Tagasauris
- Industry: Crowdsourcing, Semantic Web, Media and Entertainment, Social Production
- Founded: December 2010
- Headquarters: New York, New York, USA
- Services: Media Annotation, Semantic Enrichment, Named Entity Recognition, Video
- Website: http://tagasauris.com/

= Tagasauris =

Tagasauris is a technology startup company that was founded in New York City in December 2010. Tagasauris provides media annotation services and uses a combination of crowdsourcing, gamification, machine intelligence, and semantics to create and discover key tags for characteristics of the media object that is being annotated.

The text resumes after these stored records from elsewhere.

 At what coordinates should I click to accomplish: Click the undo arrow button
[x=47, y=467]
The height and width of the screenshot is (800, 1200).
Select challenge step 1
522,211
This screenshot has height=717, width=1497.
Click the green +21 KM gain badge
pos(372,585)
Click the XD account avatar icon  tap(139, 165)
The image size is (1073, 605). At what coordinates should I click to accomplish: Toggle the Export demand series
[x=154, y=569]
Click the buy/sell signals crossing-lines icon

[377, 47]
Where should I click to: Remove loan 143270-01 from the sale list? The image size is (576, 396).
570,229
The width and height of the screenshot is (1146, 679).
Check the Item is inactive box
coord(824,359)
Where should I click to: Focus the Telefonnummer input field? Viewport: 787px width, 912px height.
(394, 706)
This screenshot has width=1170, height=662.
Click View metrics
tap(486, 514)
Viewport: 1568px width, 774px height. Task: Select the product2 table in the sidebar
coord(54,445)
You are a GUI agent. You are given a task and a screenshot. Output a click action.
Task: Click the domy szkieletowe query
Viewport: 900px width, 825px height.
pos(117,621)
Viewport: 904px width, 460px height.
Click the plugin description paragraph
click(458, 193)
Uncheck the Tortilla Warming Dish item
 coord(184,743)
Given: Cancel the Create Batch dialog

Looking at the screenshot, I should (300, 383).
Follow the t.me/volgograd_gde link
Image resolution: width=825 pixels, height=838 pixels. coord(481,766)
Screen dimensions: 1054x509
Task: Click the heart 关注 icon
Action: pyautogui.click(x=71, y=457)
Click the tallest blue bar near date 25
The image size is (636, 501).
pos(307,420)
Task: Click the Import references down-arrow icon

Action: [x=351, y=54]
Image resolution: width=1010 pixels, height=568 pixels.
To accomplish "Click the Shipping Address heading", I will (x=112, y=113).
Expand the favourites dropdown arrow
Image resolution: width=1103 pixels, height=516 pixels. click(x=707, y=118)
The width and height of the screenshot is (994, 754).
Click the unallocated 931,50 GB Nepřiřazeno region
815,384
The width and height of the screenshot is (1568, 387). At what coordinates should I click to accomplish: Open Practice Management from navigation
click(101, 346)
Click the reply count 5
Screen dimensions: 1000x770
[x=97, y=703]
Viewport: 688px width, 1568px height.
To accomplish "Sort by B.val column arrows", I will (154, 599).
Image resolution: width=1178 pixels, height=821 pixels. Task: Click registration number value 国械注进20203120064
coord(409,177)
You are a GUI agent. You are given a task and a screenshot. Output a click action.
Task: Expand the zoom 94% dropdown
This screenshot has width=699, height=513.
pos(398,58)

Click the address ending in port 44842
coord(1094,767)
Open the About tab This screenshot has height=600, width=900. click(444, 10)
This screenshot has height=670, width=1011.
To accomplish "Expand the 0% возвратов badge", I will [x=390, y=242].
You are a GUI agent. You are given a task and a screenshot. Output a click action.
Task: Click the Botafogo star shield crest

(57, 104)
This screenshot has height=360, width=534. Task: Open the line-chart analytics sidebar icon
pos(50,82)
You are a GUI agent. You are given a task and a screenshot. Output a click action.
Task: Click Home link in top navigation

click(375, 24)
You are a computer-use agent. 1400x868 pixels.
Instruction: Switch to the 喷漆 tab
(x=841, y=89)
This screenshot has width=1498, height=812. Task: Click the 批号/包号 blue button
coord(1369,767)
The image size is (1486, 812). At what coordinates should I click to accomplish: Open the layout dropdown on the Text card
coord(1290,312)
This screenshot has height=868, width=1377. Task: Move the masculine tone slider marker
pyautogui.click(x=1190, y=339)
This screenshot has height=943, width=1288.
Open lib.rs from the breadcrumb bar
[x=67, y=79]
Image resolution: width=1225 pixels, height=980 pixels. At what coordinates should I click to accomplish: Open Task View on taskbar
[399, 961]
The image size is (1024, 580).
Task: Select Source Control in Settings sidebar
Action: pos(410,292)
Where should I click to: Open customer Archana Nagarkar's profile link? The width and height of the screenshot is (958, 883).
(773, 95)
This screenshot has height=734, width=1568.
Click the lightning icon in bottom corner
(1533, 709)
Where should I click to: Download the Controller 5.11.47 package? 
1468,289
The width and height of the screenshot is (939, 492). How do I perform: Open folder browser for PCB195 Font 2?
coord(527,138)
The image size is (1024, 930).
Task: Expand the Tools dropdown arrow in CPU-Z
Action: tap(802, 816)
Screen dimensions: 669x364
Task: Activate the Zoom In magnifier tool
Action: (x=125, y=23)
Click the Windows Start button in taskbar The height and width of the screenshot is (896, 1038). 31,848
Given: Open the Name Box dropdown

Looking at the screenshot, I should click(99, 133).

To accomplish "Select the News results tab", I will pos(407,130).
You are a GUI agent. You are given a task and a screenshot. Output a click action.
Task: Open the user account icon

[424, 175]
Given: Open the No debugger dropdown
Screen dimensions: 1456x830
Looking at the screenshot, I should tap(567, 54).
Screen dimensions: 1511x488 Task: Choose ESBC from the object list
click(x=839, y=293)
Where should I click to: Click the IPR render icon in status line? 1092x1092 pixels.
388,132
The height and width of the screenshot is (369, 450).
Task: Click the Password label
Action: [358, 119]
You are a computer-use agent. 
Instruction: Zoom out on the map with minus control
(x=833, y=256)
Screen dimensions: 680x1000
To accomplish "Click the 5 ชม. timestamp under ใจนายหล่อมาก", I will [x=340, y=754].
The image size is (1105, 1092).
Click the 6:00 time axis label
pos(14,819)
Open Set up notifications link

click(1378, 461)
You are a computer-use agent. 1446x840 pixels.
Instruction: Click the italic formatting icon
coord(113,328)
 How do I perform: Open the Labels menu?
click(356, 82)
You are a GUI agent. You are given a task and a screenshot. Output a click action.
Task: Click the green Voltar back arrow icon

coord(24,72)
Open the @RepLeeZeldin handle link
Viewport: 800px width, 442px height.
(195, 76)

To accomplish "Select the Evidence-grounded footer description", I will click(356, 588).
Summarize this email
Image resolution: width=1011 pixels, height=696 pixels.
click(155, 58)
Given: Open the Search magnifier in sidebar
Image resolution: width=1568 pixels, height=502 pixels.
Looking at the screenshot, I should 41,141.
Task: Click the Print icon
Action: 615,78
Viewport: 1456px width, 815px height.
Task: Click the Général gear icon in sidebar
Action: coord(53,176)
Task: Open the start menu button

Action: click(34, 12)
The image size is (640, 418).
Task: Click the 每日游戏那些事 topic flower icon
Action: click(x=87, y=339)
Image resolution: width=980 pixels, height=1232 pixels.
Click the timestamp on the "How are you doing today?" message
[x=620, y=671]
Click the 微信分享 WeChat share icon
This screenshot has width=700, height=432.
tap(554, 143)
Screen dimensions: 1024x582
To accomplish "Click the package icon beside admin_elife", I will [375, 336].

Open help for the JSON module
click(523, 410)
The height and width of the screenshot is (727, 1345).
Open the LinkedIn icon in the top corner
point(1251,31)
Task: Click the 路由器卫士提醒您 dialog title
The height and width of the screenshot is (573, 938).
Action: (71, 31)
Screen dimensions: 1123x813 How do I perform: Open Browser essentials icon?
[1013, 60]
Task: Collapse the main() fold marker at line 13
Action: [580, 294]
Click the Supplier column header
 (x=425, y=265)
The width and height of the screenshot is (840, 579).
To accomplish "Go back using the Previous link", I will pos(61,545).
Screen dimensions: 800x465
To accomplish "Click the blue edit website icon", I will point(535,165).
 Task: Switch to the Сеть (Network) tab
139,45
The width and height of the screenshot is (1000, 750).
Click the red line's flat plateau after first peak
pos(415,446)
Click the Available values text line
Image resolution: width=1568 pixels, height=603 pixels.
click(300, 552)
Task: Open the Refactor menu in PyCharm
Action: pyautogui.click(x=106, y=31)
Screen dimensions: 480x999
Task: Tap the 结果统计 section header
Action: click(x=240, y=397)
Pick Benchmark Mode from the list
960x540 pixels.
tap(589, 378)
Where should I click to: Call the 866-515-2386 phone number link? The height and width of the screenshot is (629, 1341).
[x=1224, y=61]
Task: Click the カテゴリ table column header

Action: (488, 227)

Tagasauris provided photo tagging services to Magnum Photos, allowing the digital archive of Magnum to be searchable. The project allowed volunteers to get early access to the (untagged) photo archive of Magnum Photos, and provides descriptive, semantic tags to the images.

A notable accomplishment for Tagasauris, achieved through a combination of machine and human intelligence, was the discovery of a set of "lost" photos in the Magnum archive, from the shooting of the movie American Graffiti. While the crowdsourced workers could easily identify the individuals (e.g., George Lucas, Ron Howard, Richard Dreyfuss, and Mackenzie Phillips, shown in separate photos from one shooting), the underlying machine processes connected these together to see what is common among them. The film American Graffiti was one of the suggestions. Tagasauris found nearly two dozen photos taken on the film's set with that were missing keywords.